> _Deine Aufgabe_
Welcher Song wird in der Rezension unten als Meisterstück der Platte bezeichnet?

> _Textauszug_

-*-

Rezension

Therapy?

Crooked Timber


Highlights: Enjoy The Struggle // Exiles // Crooked Timber // I Told You I Was Ill
Genre: Noiserock // Alternative Rock
Sounds Like: Rollins Band // Life Of Agony // The Wildhearts

VÖ: 20.03.2009

Als dem Ruf nach höchstassige Rockband Kant zu zitieren, hat fraglos seinen ganz eigenen Stil. Man könnte auch meinen, Therapy? wollen uns uns verarschen. „From the crooked timber of humanity, no straight thing was ever made“ protzt die Band da Weiß auf Schwarz im Booklet. Und was läge näher, dieses Zitat als leeres Phrasengedresche abzuschmettern? Nur eins: Vorurteile abzustreifen und Therapy? mit neuen Augen sehen. Denn hinter dem Zitat verbirgt sich der Ansatz, dass der Mensch erst mit all seinen klitzekleinen Fehlern liebenswert wird.

Nach elf Platten und 20 Jahren Bandgeschichte hat sich Bandkopf Andy Chairns wohl kaum selbst die letzte Sicherung im Schädel weggelötet und sich zum verkappten Literaturprofessor weitergebildet. Vielleicht hat er auch einfach Google angeworfen und obiges Zitat gefunden. Die Platte, die aus diesem Fund entstanden ist, zeigt, dass diese Band sehr wohl noch zu maßgeblichen Impulsen fähig ist.

Gerade musikalisch müssen sich Therapy? aber auf einen exotischen Lehrgang begeben haben. Schlagzeuger Neil Cooper hat wahrscheinlich einen Bruder, der Schamane eines nordamerikanischen Apachen-Stammes ist – wo sonst hätte er das polternde, grummelnde Tribaldrumming hernehmen können. Und Bassist McKeegan hat sich die böseste auf dem Markt erhältliche Basszerre zugelegt, die erhätlich war, so dass er trotz des Minus zweier Saiten Andy Chairns‘ Gitarre lautstärketechnisch in nichts nachsteht. Damit erfüllt: eines der Gebote des Noiserock. Crooked Timber“ schiebt die Melodie aus dem Bild und zerrt die Rythmik ins Rampenlicht, ersetzt Klarheit mit Zwielicht.

Kaputter klangen Therapy? bis dato nur in Momenten. Wie in „I Told You I Was Ill“, das im entscheidenden Moment den absehbaren den Sing-along-Refrain mit einem Trommelfell zerfetzenden Lärm erschlägt, der nur beim schmerzlichen genaueren Hinhören als Gitarre zu erkennen ist. „Enjoy The Struggle“ tut da keinen Abbruch, trumpft mit verspielter Rythmik und Riffs schwer wie Öltanker. Und befördert den auf ewig felsenrollenden Sisyphos zum Masochisten. Dass „Troublegum“ nicht nur erledigt ist, sondern auch kein Revival mehr erleben wird, zementiert dann gegen Ende der zehnminütige Postrocker „Magic Mountain“: Schon fast abwegig, dass diese Band einmal nach gemäßigten, wenn auch etwas ziellosen Russian Circles klingen würde. Das Meisterstück der Platte heißt jedoch „Exiles“. Einen derartigen Song, der zum selben Zeitpunkt psychedelisch, zurückhaltend, tiefschürfend, finster und in aller Urgewalt Richtung Ziellinie poltert, darf man als Karrierehighlight bezeichnen.

Seine lange Entstehungszeit sowie aufgebrachte Anstrengung merkt man „Crooked Timber“ an, gleichzeititg lässt so manche Kante, so mancher unfertiger Übergang darauf schließen, dass Therapys zwölftes Studioalbum diese kleinen Missgriffe einkalkuliert und zelebriert. Ja, sie braucht so manchen Durchlauf mehr als seine Vorgänger. Und sie hat auch ihre Schwächen. Doch macht sie das nicht liebenswert? Albumkonzept erfüllt.

-*-

[Gesammelte Daten]
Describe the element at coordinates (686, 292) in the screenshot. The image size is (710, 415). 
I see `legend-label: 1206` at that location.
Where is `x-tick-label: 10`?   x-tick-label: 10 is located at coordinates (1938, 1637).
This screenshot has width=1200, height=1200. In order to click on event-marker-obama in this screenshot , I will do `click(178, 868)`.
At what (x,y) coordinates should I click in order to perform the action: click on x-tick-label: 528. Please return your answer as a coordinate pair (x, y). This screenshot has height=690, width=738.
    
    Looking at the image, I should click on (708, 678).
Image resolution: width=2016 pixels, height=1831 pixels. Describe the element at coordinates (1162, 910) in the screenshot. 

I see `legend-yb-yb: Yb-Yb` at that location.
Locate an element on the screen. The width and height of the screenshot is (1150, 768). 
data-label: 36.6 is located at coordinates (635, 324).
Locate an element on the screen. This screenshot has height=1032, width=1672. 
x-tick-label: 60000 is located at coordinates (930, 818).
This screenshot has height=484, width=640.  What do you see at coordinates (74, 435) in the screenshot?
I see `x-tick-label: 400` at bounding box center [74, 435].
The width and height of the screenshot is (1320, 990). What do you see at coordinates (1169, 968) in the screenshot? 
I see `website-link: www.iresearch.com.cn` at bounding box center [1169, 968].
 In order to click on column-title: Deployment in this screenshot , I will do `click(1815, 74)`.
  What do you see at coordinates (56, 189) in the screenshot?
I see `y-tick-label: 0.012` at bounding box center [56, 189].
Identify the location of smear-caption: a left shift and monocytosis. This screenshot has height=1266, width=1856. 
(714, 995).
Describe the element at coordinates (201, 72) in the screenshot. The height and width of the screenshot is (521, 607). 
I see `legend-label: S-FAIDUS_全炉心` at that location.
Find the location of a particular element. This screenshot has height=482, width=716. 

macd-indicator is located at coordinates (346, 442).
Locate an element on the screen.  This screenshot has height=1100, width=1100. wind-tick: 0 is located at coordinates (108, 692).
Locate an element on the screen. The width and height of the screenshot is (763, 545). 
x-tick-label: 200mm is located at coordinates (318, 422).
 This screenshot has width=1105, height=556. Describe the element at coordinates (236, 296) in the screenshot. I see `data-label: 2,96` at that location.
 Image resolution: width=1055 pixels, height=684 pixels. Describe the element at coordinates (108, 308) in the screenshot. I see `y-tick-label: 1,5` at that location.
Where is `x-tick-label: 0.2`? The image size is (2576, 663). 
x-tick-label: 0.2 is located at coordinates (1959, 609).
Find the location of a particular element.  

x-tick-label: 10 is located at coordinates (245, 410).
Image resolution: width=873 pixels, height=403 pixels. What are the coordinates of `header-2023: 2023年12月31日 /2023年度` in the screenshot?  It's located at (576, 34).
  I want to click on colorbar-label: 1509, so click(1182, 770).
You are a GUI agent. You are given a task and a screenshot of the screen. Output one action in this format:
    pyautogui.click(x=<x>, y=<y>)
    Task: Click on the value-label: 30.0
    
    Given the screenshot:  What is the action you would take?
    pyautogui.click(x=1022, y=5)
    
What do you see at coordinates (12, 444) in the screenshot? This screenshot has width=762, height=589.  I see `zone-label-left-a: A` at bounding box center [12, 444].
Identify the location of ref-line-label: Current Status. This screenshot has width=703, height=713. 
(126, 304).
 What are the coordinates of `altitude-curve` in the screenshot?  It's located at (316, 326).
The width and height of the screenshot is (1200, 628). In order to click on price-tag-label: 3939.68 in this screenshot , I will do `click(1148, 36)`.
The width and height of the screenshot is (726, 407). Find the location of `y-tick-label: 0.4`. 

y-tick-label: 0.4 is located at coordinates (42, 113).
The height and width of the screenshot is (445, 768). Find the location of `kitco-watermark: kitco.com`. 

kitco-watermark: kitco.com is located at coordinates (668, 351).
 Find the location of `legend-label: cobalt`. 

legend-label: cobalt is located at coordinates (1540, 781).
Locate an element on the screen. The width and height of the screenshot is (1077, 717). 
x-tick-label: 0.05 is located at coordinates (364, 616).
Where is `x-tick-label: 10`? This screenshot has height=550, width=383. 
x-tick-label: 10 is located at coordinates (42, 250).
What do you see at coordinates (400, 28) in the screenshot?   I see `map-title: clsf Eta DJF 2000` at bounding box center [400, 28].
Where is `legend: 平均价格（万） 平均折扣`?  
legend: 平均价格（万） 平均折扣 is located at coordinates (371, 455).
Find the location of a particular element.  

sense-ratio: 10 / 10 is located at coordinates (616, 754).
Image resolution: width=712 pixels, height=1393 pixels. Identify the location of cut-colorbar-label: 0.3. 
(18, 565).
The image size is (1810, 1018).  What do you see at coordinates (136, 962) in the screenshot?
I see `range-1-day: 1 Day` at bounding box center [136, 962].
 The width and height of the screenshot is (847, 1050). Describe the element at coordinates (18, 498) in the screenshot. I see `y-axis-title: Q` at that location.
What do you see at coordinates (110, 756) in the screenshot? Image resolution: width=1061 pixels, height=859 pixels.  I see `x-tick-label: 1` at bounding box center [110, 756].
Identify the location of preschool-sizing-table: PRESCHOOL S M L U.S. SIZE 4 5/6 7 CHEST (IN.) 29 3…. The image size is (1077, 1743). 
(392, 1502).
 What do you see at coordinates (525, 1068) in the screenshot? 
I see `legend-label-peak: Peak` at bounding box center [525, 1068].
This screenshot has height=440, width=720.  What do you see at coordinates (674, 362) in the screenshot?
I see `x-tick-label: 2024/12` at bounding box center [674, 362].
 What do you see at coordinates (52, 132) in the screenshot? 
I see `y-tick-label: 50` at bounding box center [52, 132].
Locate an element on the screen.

-*-

> _Lösung_
„Exiles“